_What is needed_: Convert the stretch of data from the line containing "Find the location of a" through the line containing "legend-item-label: decryption_share (topic)" into a two-column CSV with the headers input and output. Each input should have its own row alongside its output, with each value in a single quoted field, line breaks replaced by spaces, and all pictures omitted.

______________________________

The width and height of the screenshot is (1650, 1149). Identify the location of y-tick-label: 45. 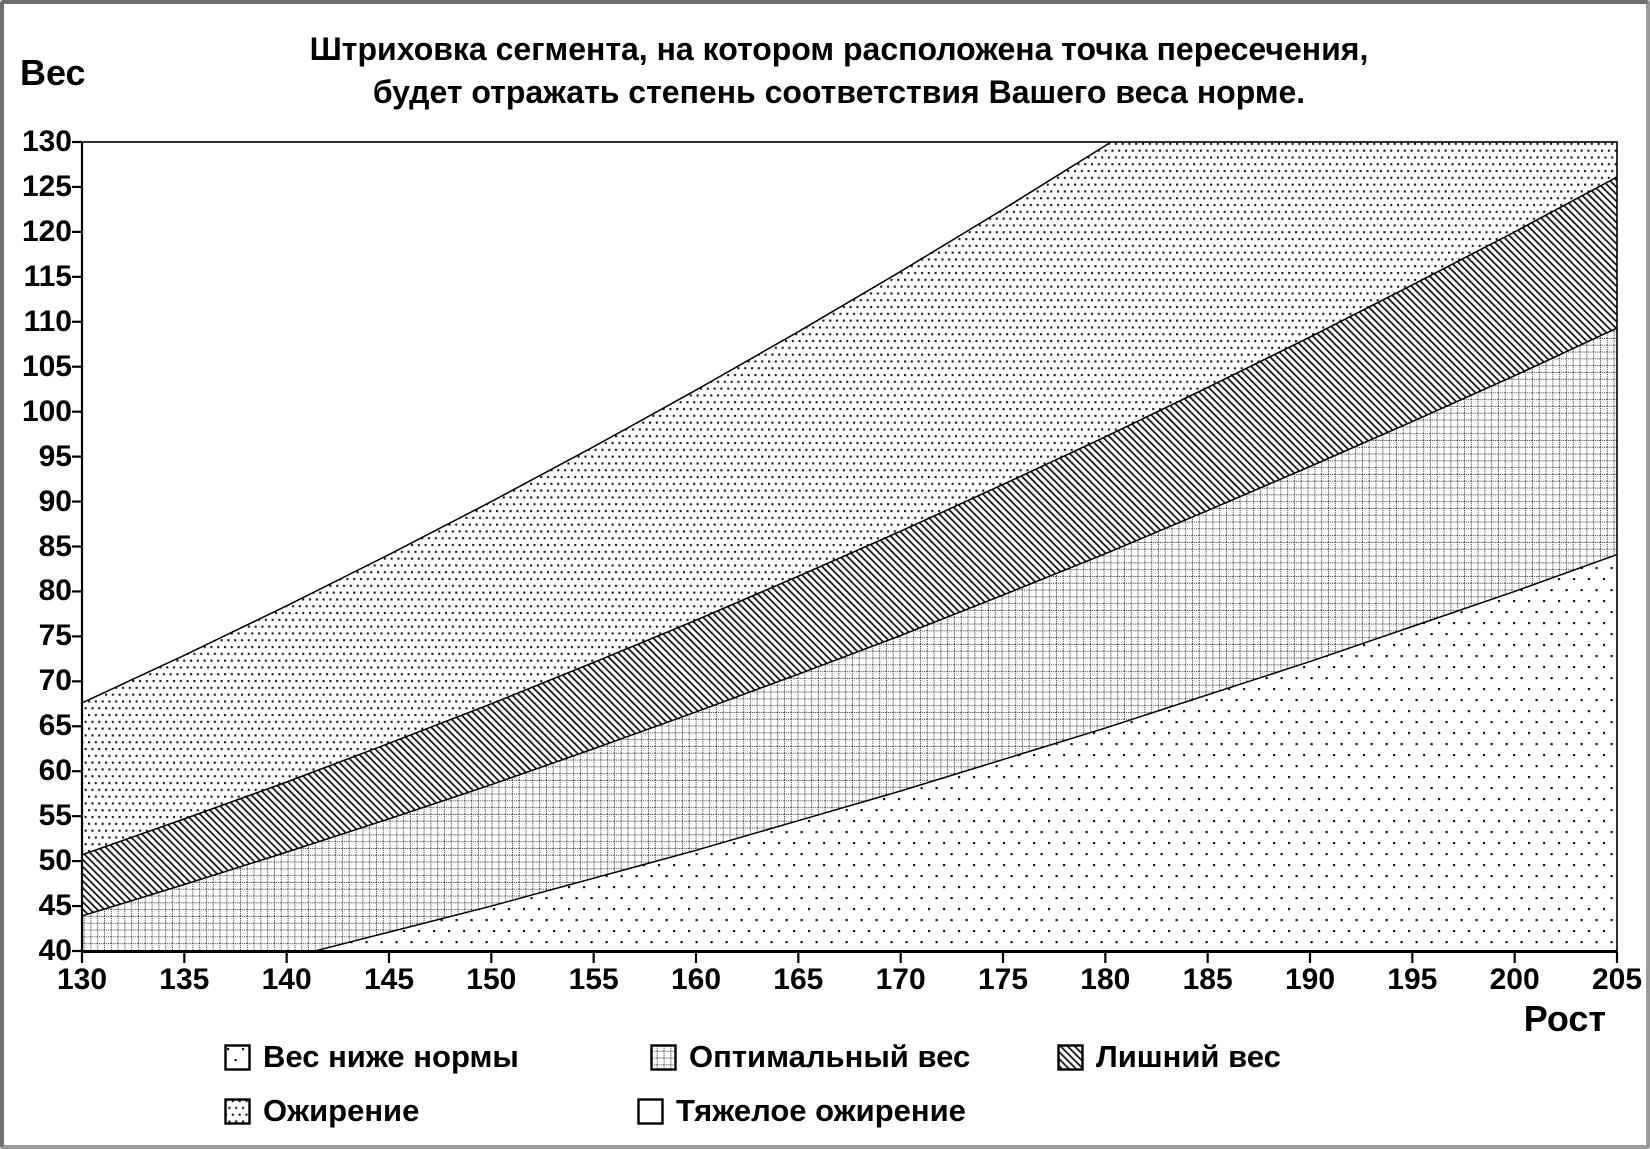
(55, 906).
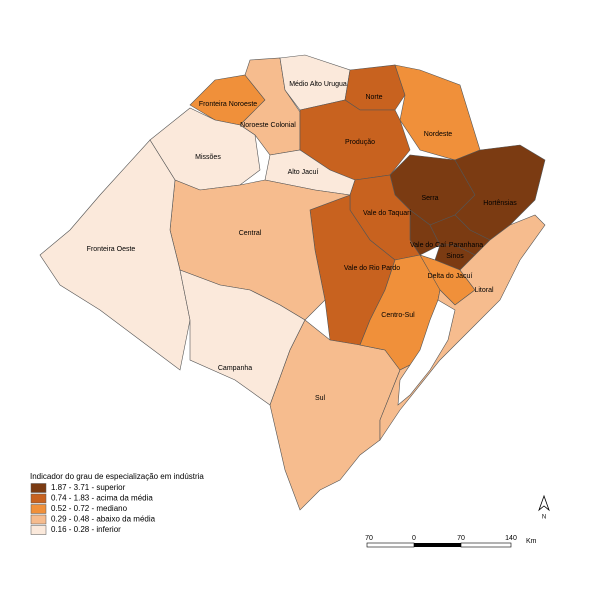 The height and width of the screenshot is (589, 589). I want to click on region-label: Serra, so click(430, 198).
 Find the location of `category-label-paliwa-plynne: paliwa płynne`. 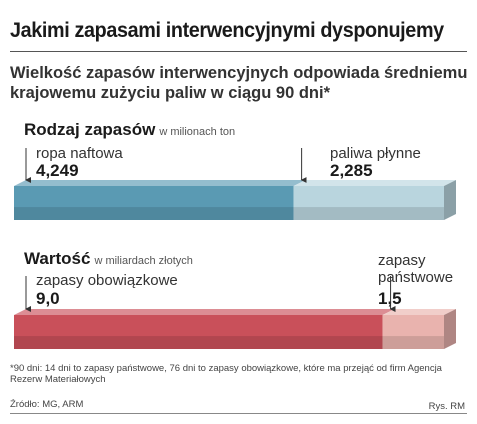

category-label-paliwa-plynne: paliwa płynne is located at coordinates (376, 154).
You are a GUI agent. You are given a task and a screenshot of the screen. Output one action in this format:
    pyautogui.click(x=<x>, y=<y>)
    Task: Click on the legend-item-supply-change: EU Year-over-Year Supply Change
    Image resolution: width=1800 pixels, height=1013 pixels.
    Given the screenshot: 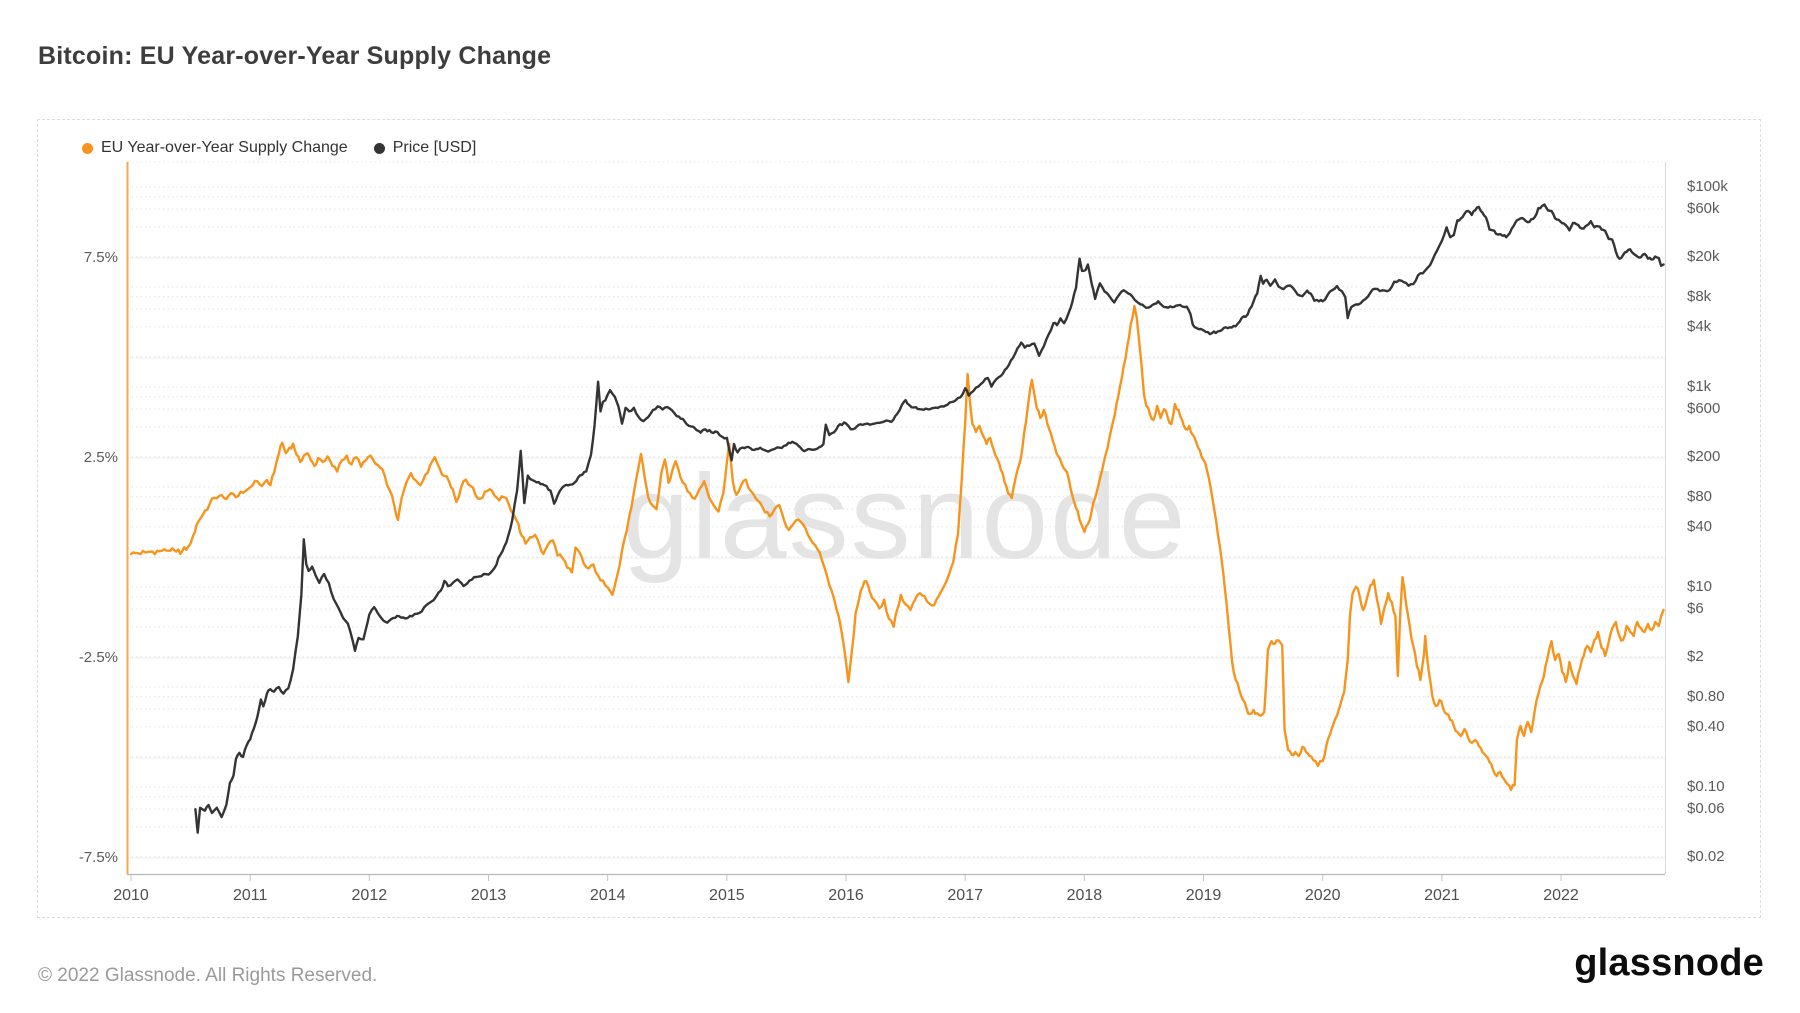 What is the action you would take?
    pyautogui.click(x=215, y=148)
    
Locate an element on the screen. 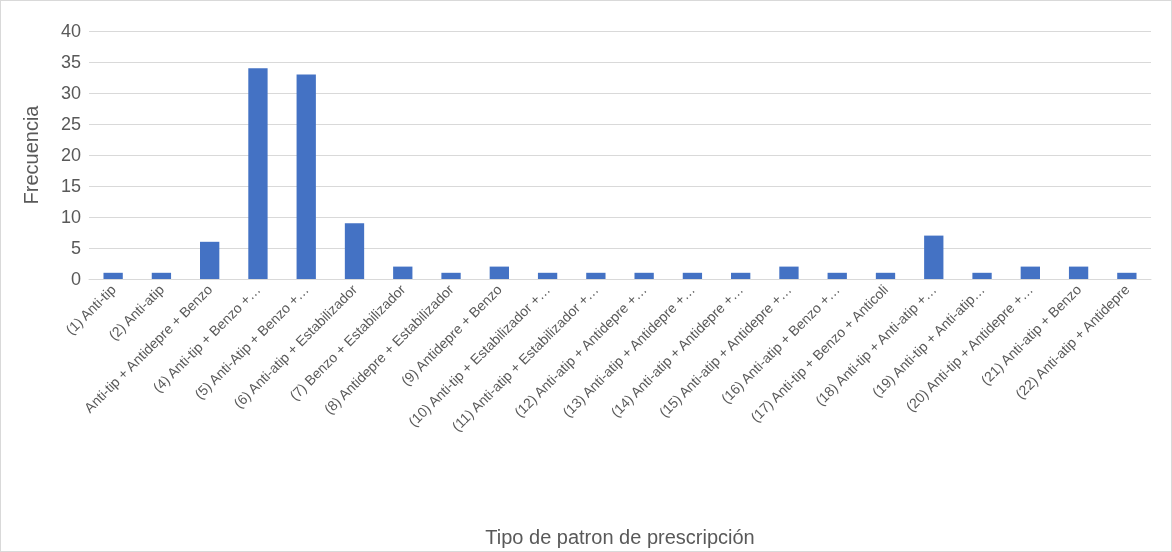 Image resolution: width=1172 pixels, height=552 pixels. y-tick-label: 25 is located at coordinates (70, 124).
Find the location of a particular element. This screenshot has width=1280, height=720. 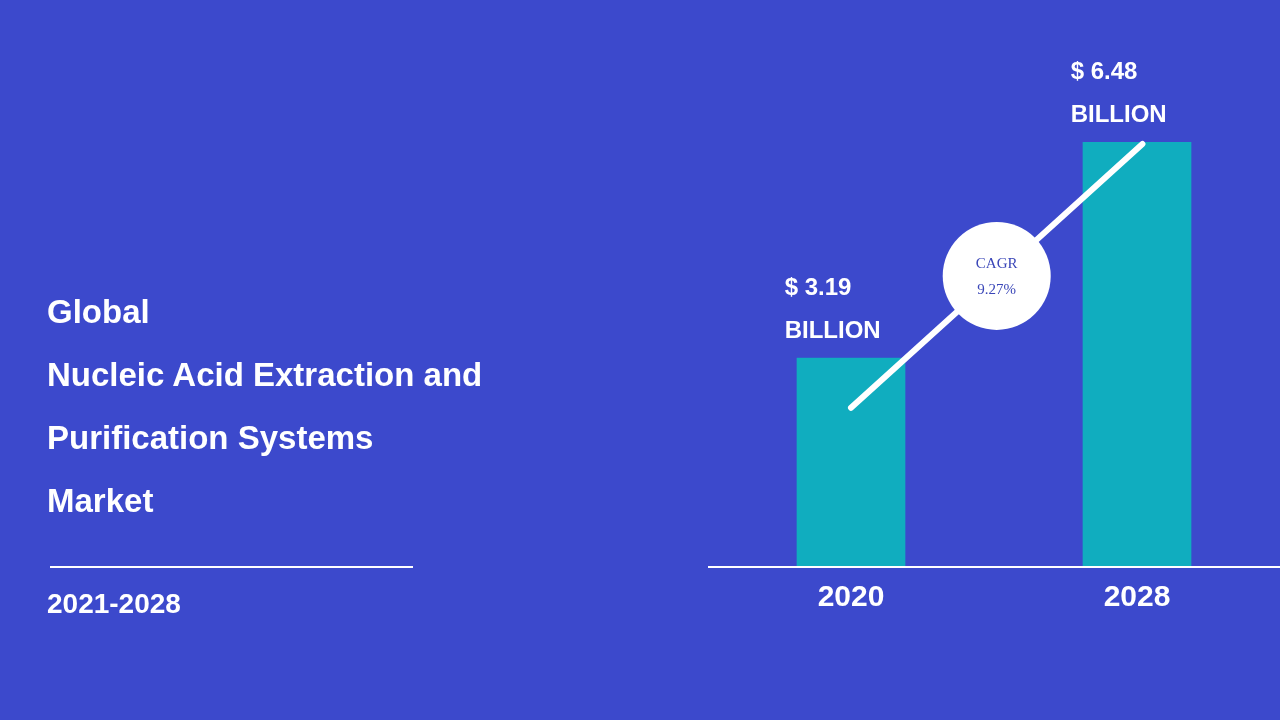

x-tick-label: 2020 is located at coordinates (851, 596).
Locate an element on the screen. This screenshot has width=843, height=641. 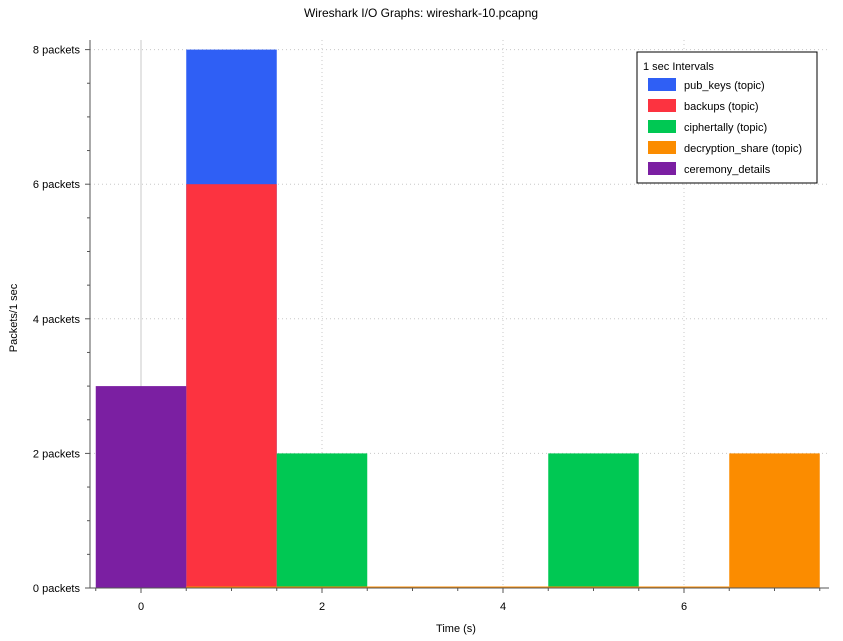
legend-item-label: decryption_share (topic) is located at coordinates (743, 149).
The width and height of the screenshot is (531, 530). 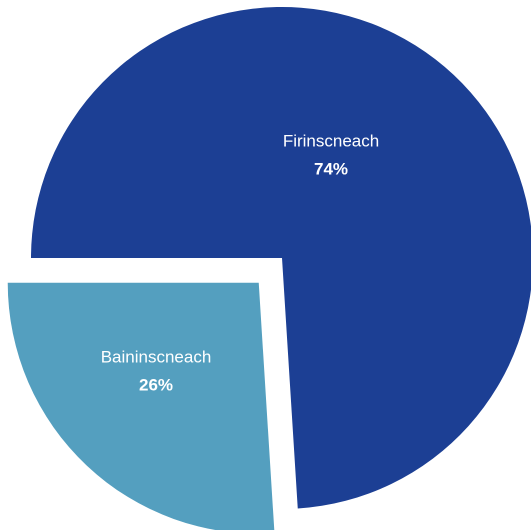 What do you see at coordinates (331, 140) in the screenshot?
I see `slice-label: Firinscneach` at bounding box center [331, 140].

______________________________

_Problem solution_:
input,output
"Find the location of a particular element. This screenshot has width=1280, height=720.","x-tick-label: 2020 is located at coordinates (851, 596)."
"Locate an element on the screen. This screenshot has width=843, height=641.","legend-item-label: decryption_share (topic) is located at coordinates (743, 149)."